▶ [WHAT YOU NEED TO DO]
Search the records for "settings" and copy each line that holds it.

Data extracted from a collection
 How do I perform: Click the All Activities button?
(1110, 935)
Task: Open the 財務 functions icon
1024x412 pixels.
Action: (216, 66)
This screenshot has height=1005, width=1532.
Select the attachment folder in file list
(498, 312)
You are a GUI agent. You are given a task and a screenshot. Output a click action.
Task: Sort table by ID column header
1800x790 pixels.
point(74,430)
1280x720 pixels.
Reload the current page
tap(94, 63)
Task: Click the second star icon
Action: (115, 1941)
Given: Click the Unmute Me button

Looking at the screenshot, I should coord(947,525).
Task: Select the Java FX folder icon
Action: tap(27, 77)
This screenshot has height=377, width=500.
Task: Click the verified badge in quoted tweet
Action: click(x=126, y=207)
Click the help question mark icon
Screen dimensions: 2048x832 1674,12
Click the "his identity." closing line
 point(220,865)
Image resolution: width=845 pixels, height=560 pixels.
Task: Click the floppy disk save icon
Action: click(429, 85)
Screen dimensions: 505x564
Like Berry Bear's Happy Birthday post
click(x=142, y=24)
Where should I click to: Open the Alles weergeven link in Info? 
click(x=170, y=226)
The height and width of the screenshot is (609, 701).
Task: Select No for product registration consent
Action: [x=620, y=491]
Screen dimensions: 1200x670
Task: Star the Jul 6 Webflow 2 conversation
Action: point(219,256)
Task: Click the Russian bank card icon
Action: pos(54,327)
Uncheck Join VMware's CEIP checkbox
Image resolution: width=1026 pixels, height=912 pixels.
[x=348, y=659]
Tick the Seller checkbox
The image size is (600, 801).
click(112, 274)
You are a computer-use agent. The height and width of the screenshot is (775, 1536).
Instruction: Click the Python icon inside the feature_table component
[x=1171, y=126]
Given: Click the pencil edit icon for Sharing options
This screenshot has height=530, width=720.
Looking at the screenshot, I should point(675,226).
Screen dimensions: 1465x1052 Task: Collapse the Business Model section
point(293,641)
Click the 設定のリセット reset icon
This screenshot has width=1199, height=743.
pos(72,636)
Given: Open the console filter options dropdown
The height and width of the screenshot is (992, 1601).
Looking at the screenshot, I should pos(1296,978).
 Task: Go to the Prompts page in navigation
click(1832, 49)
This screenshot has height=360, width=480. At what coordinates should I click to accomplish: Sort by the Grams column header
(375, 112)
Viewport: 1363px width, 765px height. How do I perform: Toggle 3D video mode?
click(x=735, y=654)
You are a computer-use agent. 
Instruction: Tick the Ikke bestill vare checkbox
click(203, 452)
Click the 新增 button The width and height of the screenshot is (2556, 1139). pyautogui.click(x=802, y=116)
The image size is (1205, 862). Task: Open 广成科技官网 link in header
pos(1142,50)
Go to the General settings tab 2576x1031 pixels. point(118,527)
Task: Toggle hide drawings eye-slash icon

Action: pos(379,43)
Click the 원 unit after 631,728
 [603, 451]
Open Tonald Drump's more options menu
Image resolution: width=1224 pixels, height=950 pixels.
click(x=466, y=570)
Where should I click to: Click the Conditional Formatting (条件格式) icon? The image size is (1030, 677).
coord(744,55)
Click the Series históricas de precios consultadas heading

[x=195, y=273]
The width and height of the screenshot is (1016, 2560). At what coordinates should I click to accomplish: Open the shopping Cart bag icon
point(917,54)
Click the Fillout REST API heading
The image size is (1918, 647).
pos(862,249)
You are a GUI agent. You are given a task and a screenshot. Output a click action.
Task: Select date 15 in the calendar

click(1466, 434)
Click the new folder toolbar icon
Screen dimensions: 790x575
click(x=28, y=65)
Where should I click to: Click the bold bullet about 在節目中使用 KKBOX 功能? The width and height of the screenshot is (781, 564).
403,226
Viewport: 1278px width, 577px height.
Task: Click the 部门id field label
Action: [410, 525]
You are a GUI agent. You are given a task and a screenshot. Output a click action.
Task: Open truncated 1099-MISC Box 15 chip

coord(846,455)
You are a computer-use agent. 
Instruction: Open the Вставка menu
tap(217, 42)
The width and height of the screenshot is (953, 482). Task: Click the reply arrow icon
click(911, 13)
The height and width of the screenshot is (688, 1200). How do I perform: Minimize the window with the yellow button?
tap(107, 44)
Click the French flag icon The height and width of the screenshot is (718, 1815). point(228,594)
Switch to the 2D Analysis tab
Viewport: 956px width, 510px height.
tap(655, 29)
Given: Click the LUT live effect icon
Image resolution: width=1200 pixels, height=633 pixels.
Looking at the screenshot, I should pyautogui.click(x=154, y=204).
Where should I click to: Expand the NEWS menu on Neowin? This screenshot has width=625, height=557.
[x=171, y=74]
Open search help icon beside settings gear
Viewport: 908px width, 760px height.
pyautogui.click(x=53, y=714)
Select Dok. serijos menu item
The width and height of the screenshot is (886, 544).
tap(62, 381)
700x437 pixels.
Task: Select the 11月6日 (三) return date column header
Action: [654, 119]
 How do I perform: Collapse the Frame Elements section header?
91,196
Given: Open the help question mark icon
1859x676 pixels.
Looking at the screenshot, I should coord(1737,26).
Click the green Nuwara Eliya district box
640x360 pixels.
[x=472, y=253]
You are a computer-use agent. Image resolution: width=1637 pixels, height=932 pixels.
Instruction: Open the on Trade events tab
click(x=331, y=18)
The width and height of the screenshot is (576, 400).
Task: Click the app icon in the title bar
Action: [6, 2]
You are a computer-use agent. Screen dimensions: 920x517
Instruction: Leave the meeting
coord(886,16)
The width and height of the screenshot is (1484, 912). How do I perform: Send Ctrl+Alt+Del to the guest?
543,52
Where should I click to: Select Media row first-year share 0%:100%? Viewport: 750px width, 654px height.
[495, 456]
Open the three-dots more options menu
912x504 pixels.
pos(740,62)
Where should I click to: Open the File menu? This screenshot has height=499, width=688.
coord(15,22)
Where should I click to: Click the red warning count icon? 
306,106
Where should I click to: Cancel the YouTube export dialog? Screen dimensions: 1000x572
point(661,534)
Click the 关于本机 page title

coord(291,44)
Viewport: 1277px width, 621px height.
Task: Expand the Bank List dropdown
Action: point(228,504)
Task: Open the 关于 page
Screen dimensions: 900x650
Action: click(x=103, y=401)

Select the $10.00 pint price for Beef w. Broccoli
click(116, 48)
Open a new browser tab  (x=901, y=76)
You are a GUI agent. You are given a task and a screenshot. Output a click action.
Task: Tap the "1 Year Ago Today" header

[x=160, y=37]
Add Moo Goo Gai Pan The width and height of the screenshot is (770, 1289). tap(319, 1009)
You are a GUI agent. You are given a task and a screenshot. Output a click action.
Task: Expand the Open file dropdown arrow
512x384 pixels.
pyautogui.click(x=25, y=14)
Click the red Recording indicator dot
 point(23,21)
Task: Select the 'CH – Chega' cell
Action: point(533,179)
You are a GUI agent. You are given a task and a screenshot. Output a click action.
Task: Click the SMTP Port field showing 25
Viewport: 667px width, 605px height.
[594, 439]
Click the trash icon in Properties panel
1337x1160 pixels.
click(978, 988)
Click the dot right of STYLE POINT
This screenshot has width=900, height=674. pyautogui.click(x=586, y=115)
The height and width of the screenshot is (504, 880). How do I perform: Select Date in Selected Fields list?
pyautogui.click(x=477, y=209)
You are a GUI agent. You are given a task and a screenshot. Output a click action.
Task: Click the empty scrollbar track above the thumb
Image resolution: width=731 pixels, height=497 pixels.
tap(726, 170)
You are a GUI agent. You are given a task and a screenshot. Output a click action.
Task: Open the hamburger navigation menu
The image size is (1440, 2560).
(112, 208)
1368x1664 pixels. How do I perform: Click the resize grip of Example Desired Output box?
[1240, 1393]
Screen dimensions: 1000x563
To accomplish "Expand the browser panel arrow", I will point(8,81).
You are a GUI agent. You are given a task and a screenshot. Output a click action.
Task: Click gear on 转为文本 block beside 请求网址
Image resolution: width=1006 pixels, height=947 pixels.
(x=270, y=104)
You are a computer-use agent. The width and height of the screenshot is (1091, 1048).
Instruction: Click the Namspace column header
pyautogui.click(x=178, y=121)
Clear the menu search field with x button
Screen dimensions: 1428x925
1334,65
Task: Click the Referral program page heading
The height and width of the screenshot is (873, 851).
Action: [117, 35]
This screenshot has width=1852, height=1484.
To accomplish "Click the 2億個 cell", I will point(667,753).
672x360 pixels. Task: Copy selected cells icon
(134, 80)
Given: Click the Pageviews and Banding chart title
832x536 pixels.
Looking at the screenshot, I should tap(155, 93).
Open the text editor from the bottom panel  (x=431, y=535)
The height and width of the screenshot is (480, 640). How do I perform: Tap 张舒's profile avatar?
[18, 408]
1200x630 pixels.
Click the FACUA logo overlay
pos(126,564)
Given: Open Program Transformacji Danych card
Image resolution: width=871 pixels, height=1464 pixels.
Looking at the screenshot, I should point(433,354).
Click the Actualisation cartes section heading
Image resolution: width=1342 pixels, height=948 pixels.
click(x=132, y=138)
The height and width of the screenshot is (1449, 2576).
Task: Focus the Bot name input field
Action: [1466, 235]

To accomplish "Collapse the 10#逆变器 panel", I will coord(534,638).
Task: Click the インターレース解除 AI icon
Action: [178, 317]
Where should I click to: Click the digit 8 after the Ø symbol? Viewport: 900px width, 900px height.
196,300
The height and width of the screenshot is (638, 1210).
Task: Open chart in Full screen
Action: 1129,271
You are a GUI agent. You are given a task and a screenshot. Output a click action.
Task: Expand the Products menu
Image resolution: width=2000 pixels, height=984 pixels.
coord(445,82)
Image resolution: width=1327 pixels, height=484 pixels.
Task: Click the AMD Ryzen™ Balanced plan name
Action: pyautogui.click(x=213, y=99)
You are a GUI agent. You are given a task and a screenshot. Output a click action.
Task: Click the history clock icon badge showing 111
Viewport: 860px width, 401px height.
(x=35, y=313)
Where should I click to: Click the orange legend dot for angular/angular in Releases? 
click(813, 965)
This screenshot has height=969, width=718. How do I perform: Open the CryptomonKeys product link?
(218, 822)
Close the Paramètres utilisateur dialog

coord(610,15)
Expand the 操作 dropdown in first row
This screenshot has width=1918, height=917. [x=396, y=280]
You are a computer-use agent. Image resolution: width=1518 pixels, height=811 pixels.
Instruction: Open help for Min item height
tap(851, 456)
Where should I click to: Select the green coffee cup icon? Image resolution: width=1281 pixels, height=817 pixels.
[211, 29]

▶ [SOLVED PROBLEM]
Go to the General settings tab 2576x1031 pixels. point(118,527)
Open search help icon beside settings gear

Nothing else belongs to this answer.